Saved entries:
--------------------------------
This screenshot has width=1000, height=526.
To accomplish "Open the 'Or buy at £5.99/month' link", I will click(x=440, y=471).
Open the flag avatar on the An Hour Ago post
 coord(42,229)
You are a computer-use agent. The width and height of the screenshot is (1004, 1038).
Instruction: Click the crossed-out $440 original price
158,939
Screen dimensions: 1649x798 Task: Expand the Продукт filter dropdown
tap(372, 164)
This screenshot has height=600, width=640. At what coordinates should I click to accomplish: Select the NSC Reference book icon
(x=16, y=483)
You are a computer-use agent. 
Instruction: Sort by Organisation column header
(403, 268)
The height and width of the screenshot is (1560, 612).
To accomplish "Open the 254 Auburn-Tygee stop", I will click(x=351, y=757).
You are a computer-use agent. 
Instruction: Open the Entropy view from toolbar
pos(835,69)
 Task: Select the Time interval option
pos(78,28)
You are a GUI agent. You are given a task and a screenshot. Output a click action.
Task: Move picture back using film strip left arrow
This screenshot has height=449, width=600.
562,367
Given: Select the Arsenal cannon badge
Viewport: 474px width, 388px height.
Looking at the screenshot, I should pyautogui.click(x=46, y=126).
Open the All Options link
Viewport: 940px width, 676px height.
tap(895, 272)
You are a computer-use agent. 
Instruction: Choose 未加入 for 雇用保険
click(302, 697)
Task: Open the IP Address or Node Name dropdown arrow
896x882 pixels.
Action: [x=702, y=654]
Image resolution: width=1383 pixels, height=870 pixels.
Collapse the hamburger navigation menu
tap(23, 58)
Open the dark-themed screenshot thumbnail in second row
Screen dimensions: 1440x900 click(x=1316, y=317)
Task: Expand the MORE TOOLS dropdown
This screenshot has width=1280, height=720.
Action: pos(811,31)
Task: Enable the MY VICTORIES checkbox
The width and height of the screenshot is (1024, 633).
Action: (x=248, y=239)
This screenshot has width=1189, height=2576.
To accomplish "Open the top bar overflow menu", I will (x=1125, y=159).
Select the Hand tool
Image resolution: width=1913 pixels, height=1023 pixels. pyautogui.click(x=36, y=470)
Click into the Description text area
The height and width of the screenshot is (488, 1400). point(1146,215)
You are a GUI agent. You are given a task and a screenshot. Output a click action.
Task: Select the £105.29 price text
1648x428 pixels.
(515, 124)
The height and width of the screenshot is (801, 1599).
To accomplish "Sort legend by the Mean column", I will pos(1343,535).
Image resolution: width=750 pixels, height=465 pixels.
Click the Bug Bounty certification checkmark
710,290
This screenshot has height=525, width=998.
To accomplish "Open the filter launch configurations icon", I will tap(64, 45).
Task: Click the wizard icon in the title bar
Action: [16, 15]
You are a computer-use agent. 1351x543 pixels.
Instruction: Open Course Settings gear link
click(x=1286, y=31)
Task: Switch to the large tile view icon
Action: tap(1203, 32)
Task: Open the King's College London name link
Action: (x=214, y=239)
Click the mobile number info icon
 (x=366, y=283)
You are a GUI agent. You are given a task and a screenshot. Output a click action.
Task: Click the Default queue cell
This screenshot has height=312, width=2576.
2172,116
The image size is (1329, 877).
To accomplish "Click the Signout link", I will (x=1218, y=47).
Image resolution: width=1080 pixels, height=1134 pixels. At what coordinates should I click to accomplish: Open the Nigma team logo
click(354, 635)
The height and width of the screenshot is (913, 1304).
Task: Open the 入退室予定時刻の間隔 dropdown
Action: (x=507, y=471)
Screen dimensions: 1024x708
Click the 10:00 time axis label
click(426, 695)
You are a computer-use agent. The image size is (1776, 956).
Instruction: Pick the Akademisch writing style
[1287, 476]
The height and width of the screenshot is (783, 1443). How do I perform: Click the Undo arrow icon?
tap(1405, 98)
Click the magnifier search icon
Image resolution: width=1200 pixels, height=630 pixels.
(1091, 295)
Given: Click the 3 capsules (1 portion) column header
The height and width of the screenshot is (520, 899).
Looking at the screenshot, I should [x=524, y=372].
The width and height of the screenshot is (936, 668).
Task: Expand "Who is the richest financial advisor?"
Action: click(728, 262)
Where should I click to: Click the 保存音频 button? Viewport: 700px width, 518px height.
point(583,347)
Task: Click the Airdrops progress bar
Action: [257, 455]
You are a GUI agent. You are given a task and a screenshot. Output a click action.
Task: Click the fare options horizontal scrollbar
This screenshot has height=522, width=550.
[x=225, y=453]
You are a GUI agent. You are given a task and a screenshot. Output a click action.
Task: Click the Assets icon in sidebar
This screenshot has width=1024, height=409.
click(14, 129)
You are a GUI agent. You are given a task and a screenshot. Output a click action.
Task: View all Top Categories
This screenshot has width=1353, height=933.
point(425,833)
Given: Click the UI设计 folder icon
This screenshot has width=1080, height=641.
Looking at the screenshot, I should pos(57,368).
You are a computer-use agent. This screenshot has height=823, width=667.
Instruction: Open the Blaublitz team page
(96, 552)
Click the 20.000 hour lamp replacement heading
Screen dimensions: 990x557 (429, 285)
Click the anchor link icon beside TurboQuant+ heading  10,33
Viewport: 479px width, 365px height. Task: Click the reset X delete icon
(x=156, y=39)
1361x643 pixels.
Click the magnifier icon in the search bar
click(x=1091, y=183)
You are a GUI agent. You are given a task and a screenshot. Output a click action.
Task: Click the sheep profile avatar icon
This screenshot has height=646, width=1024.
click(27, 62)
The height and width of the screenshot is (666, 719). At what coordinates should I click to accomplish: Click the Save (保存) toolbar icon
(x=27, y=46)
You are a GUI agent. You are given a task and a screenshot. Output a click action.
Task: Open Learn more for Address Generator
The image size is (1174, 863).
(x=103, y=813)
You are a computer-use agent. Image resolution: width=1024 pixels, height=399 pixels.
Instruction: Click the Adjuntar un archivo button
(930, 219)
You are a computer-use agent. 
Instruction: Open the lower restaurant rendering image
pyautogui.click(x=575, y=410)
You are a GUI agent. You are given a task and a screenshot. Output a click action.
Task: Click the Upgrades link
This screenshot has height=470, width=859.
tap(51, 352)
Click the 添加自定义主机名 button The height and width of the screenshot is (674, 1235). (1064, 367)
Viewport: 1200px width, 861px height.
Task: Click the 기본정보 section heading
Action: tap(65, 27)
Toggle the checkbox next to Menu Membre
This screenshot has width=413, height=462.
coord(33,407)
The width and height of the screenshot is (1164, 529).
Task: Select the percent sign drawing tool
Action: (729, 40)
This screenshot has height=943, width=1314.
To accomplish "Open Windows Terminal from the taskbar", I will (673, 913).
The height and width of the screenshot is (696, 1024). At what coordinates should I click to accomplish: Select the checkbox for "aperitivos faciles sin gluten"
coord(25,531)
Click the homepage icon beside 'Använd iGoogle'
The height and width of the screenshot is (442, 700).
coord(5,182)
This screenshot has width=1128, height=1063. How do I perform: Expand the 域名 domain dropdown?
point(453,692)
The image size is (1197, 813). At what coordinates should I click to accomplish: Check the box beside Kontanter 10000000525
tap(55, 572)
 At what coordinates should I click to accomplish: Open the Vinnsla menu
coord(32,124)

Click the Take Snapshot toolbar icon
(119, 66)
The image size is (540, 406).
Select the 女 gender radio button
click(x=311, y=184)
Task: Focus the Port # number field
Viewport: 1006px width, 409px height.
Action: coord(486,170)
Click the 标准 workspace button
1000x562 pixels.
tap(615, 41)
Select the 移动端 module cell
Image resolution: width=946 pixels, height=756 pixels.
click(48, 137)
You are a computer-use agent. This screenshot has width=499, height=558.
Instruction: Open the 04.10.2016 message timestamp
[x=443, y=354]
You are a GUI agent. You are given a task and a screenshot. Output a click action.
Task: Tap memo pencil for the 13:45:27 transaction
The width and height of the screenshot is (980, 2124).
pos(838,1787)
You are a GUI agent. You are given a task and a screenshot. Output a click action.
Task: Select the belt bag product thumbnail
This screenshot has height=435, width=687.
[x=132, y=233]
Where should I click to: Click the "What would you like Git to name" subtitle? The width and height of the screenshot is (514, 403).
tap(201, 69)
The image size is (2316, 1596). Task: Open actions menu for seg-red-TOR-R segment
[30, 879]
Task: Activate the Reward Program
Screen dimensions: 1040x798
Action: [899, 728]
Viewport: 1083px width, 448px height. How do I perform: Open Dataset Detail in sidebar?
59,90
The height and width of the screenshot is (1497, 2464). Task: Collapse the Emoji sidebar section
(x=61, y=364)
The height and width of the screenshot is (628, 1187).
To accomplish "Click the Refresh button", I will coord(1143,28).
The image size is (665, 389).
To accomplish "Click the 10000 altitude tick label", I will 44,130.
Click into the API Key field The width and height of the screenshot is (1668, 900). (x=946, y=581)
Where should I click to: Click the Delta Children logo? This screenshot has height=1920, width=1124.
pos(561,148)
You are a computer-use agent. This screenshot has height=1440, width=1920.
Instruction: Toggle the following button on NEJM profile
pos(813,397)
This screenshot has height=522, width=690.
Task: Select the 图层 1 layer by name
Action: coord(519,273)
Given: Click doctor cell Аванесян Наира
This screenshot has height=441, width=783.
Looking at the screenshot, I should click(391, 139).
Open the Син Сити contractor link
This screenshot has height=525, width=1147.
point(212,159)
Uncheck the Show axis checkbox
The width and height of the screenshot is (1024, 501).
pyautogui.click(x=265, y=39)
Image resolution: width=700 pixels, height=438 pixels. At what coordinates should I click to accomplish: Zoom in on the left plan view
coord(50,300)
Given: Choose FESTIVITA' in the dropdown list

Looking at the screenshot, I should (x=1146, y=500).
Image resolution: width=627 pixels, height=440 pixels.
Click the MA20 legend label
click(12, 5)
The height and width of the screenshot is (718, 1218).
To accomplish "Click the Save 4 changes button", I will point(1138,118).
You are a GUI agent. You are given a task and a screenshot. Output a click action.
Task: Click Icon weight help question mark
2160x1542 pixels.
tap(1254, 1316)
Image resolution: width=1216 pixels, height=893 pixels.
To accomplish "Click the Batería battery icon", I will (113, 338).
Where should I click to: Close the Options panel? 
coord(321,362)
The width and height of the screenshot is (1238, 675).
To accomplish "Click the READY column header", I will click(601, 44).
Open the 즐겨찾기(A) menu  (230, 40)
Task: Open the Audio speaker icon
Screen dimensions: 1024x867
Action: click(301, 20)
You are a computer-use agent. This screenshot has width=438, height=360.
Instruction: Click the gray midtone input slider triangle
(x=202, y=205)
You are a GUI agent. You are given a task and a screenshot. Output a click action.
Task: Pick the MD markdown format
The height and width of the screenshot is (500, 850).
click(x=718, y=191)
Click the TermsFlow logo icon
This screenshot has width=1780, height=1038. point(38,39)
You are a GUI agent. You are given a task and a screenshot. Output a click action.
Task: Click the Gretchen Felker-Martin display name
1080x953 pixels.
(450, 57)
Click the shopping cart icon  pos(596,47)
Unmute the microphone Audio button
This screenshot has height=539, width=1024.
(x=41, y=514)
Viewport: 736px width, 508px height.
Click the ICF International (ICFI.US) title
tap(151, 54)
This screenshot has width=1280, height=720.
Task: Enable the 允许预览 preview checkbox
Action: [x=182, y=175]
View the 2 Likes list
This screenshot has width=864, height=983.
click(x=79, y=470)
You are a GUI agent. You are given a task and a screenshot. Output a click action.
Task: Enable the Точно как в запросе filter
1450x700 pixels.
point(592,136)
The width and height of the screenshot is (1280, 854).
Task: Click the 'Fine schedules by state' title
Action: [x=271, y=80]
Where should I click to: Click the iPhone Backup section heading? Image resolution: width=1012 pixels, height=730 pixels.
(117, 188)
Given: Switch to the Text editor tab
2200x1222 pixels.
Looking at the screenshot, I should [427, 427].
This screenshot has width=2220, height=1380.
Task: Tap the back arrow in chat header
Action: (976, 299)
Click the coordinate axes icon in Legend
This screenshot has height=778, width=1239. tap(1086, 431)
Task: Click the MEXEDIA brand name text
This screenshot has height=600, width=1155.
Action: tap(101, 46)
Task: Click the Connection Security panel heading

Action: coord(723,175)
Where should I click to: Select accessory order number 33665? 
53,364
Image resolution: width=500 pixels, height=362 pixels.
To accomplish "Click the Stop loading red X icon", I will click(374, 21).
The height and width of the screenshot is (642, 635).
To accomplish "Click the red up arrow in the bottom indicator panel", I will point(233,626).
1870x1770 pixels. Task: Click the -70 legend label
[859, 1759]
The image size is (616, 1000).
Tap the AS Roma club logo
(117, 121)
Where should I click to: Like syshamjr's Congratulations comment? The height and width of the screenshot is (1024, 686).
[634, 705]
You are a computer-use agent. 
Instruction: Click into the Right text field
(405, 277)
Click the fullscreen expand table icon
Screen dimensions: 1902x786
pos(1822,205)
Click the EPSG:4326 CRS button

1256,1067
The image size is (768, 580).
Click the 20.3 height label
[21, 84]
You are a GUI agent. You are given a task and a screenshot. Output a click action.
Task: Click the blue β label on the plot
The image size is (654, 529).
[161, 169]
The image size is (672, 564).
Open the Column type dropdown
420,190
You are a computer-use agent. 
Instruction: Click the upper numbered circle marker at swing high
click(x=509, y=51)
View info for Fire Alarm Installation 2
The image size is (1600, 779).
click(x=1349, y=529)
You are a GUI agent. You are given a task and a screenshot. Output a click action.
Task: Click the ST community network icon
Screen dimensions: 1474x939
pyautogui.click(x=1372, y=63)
--------------------------------
Brief. Give only the number of lines in the records that contain the string "Address".

Task solution. 2